Diagnosis of liver necrosis

If there is a suspicion of liver necrosis, urgent advice of three specialists – a gastroenterologist, intensive care specialist and surgeon. The first thing to do is to hold an ultrasound of the liver and gallbladder. Currently, MRI is also done of the body and the biliary tract. For diagnosis effective emission computed tomography of the liver (liver SPECT). These diagnostic studies help to identify the lesion. Final data on the disease is determined by the liver biopsy.

To determine the degree of severity of the disease, appoint additional research: biochemical tests of the liver, the study of the level of nitrogenous wastes, ECG and EEG. If you suspect hepatitis tests to determine the level of antibodies.

Treatment of pathology

To limit the loss of hepatocytes (liver cells), you need to eliminate the cause.

Depending on the underlying disease, the following types of therapy:

  1. Antibiotics.
  2. Desensibilisation.
  3. Detoxification of the body.
  4. If there is obstruction of blood vessels, eliminate it.
  5. The therapy of the cardiovascular system.
  6. If possible, restores the integrity of the vessel.
  7. Eliminates compression of the spinal cord, nerve endings, etc.
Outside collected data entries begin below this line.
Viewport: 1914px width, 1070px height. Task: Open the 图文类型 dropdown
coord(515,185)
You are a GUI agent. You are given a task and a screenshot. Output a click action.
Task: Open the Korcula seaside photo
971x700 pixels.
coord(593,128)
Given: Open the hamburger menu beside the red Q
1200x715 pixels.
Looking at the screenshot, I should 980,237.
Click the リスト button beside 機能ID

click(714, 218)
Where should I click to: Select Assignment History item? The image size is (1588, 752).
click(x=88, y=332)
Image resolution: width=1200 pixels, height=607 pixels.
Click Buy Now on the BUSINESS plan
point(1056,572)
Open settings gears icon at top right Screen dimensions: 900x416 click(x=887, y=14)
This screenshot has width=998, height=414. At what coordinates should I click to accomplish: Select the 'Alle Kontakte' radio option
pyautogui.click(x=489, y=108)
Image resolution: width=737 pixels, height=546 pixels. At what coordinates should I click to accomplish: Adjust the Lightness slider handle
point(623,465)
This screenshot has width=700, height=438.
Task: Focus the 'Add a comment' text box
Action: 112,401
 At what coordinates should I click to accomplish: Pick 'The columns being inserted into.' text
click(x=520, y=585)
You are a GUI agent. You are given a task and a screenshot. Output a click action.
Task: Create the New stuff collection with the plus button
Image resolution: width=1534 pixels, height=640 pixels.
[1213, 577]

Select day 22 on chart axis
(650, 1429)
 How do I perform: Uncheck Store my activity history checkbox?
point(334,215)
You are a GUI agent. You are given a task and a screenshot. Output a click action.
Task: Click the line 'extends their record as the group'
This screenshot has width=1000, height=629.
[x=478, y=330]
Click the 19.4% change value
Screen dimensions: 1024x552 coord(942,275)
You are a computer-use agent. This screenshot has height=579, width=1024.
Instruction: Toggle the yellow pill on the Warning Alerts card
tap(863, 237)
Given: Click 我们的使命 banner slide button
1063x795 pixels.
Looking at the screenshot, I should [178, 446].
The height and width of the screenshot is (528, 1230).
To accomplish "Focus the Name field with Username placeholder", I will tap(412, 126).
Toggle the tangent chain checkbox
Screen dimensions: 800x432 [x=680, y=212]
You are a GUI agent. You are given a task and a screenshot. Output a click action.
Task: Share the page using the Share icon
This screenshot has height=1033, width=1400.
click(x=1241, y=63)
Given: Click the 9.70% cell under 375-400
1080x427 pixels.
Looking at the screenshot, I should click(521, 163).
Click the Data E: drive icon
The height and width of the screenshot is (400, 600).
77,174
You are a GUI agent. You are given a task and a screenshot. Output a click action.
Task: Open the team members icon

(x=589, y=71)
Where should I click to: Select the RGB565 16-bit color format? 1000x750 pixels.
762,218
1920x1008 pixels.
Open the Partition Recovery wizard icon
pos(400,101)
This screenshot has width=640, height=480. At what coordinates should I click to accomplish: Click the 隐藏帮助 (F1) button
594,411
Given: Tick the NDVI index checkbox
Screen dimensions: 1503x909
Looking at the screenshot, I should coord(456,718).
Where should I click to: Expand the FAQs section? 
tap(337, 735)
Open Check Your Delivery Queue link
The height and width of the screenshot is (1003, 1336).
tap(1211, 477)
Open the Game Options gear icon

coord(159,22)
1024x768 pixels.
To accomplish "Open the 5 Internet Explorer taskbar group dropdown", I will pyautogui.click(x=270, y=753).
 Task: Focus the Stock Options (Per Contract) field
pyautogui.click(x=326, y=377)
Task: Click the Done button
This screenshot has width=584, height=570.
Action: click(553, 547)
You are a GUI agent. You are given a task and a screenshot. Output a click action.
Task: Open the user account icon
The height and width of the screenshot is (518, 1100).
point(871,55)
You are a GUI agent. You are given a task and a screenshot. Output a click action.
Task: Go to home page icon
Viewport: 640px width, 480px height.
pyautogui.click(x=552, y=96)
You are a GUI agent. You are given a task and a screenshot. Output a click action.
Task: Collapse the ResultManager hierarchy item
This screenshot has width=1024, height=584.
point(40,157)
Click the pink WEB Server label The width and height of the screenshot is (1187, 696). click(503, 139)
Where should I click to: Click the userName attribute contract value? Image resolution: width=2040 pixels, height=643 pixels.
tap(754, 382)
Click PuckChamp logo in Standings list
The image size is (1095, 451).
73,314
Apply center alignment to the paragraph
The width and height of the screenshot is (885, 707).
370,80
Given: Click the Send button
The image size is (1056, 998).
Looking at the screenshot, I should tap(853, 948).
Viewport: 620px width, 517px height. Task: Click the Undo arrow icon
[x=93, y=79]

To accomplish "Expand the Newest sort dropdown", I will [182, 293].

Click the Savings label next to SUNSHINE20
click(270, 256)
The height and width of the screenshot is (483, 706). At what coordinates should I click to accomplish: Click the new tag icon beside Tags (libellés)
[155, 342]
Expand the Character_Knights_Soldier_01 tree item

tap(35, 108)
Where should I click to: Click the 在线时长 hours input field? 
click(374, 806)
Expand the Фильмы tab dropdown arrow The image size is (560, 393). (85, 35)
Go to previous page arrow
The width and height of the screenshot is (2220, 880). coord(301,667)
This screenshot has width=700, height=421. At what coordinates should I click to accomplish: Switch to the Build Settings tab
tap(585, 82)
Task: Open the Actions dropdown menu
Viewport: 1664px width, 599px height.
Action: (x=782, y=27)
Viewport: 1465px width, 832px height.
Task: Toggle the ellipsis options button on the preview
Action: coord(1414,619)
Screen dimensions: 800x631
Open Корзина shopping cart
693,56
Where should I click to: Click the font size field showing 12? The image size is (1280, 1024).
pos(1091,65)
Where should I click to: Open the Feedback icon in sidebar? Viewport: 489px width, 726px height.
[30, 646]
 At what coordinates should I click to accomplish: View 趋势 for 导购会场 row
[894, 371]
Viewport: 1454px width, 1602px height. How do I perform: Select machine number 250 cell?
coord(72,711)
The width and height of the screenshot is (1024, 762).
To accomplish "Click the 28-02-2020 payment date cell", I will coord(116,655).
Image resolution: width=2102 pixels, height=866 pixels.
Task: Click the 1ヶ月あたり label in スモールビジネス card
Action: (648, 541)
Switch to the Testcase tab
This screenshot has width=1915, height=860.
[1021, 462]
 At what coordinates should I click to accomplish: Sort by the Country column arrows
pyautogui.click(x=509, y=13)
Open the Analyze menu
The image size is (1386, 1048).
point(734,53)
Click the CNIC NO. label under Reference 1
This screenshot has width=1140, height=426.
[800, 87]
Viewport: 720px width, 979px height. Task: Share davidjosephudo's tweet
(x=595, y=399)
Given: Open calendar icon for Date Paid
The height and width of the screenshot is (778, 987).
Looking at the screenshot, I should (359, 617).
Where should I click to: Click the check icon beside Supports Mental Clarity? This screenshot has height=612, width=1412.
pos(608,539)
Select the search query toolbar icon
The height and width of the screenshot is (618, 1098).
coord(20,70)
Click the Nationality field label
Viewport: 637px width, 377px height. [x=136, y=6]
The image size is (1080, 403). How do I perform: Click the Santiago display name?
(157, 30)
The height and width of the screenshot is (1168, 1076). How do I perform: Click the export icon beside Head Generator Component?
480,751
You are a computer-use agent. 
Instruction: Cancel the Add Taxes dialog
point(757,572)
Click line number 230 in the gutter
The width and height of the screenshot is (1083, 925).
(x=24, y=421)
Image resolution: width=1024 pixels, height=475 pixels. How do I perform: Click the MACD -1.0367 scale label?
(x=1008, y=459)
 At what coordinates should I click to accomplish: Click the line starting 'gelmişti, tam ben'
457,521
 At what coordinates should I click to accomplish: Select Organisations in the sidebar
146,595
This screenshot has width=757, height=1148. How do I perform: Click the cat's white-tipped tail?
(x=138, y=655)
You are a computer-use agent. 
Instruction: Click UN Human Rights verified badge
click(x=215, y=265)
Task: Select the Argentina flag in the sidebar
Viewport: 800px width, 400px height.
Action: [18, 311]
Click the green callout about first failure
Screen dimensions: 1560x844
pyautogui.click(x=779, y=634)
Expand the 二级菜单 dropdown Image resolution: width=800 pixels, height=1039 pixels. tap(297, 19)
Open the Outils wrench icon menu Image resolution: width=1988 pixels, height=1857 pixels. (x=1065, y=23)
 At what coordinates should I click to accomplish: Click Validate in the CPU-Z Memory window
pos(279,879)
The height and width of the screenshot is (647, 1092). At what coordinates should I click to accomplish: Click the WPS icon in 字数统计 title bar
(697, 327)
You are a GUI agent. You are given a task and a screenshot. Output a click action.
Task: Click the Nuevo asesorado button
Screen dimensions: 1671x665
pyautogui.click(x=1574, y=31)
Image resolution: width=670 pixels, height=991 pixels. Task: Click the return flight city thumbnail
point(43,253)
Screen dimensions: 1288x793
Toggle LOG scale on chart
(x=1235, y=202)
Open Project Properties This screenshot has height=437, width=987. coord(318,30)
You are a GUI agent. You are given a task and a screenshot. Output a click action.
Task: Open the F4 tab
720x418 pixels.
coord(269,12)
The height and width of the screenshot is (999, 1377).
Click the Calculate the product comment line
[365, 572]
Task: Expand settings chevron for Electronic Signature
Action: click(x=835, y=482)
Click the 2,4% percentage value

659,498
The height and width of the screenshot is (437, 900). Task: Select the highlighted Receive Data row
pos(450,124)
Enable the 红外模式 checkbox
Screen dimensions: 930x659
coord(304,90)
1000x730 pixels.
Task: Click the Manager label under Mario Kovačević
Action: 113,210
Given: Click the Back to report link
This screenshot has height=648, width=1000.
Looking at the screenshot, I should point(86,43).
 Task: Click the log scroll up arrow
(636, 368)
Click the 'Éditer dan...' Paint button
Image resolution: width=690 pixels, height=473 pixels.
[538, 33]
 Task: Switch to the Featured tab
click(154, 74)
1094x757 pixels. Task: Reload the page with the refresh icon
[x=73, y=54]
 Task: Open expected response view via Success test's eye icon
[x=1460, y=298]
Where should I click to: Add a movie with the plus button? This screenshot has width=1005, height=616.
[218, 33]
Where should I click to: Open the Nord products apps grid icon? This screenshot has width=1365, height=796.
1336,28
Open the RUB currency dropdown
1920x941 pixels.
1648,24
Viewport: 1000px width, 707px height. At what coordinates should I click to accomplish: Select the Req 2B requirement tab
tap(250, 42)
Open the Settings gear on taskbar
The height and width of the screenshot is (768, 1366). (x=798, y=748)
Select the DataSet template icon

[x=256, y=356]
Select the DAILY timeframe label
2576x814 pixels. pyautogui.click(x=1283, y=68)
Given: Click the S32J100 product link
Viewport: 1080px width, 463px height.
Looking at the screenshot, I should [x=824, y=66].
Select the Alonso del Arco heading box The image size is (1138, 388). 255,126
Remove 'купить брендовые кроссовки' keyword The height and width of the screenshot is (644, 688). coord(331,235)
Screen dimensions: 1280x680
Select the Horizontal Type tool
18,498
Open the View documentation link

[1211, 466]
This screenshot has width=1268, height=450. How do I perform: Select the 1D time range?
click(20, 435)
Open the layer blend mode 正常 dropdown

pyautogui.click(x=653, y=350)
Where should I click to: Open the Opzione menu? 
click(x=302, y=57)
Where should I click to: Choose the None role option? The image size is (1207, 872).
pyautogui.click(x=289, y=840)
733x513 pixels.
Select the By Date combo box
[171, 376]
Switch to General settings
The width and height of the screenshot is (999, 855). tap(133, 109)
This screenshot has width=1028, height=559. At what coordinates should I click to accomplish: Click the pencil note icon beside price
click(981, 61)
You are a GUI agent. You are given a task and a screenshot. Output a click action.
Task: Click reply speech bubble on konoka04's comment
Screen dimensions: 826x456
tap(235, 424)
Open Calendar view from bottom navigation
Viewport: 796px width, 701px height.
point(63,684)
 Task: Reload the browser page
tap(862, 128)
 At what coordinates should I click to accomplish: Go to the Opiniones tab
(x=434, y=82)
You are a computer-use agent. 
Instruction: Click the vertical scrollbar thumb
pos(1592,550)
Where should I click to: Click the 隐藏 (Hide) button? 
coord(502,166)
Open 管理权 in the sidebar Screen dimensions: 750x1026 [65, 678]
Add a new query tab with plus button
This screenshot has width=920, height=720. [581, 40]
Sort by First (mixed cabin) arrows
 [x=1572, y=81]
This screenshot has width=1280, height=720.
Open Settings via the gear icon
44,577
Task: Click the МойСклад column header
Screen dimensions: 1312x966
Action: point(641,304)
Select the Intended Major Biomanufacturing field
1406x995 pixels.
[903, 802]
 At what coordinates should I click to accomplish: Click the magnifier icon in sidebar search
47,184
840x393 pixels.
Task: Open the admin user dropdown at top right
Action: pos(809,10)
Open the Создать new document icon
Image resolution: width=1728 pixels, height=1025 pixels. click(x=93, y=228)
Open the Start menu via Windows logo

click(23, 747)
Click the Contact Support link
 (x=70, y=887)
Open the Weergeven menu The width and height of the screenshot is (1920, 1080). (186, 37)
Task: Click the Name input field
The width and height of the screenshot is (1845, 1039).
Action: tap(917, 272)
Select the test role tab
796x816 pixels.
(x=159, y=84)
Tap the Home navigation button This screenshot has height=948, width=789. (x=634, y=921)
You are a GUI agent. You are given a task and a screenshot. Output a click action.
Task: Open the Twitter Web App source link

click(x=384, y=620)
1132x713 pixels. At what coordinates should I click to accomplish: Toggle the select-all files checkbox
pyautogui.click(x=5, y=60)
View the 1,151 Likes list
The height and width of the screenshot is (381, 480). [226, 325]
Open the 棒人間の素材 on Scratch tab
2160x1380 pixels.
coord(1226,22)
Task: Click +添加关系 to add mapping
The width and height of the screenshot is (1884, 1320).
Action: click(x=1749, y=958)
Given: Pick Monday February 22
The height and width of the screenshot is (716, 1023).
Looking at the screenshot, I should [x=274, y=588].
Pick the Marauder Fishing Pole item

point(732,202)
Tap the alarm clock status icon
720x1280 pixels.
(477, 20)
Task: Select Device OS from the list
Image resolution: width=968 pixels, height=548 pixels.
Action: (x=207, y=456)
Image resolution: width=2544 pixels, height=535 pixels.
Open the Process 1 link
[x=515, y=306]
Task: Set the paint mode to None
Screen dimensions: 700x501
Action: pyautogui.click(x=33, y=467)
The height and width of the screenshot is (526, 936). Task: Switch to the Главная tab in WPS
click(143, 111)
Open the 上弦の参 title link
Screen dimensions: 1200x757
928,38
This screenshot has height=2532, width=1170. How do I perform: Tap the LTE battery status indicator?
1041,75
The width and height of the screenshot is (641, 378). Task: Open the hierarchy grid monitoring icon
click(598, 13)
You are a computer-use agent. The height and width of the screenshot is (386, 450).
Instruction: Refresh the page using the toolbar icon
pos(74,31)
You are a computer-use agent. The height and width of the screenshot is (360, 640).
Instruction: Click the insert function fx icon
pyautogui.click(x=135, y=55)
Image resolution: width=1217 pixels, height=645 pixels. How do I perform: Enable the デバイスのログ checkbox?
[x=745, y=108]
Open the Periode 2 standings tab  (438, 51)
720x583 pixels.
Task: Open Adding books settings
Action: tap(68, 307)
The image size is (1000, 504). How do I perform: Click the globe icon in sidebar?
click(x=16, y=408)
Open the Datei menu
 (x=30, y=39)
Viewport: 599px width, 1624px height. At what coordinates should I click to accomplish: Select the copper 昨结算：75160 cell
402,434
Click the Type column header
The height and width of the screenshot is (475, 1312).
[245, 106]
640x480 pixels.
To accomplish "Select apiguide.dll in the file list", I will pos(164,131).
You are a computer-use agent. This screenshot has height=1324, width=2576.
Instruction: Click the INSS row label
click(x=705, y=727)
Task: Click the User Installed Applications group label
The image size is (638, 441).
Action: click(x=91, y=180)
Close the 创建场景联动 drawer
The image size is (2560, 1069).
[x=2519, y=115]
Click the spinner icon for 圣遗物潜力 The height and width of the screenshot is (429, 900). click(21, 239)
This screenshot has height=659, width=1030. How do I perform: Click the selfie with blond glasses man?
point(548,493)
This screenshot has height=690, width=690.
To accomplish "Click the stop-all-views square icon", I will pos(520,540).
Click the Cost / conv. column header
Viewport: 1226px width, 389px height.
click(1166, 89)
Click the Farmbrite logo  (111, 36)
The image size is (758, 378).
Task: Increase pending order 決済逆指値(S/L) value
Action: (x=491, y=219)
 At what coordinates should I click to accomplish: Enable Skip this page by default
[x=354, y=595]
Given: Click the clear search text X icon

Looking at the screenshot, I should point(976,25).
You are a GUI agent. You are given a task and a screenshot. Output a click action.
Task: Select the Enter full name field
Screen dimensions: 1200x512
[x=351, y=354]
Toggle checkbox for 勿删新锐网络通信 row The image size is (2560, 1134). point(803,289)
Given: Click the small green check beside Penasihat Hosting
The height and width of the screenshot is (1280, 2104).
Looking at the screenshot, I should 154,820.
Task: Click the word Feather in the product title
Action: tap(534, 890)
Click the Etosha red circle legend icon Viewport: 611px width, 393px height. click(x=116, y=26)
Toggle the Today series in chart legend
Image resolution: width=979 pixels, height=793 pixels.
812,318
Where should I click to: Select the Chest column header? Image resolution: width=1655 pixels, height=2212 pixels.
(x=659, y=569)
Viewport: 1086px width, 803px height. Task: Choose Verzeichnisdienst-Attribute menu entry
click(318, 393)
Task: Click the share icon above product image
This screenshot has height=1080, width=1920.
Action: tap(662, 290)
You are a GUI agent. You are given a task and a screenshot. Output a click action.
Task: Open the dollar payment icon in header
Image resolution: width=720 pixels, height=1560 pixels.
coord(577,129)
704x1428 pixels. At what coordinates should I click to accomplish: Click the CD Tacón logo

Also, therapeutic measures included the restoration of the patient’s General condition, increase immunity, symptomatic treatment, aimed at stopping the inflammatory process.

The doctor may conduct a necrectomy, i.e. removal of dead tissue. In the treatment and after it the patient should stick to a special diet, which includes vitamins and amino acids.

The patient was prescribed a course of multi-vitamins, metabolites and enzymes. Alcoholic drinks strictly prohibited. Currently actively used is another way of treatment which can significantly prolong the life of the patient is an organ transplant.

The forecast is made based on many factors:

  1. The severity of the affected tissue.
  2. Causes.
  3. Intensity of encephalopathy.
  4. Infectious complications, etc.

Often doctors do unfavourable forecasts to patients under the age of 10 years and after the age of 40, provided a pronounced metabolic acidosis, if jaundice is present for a long time, and encephalopathy and elevated bilirubin.

Necrosis of liver cells can lead to a fatal outcome in gastrointestinal bleeding, sepsis, acute hepatic failure, with respiratory failure and severe blood loss. Prevention of disease is the early detection and immediate treatment to the doctor.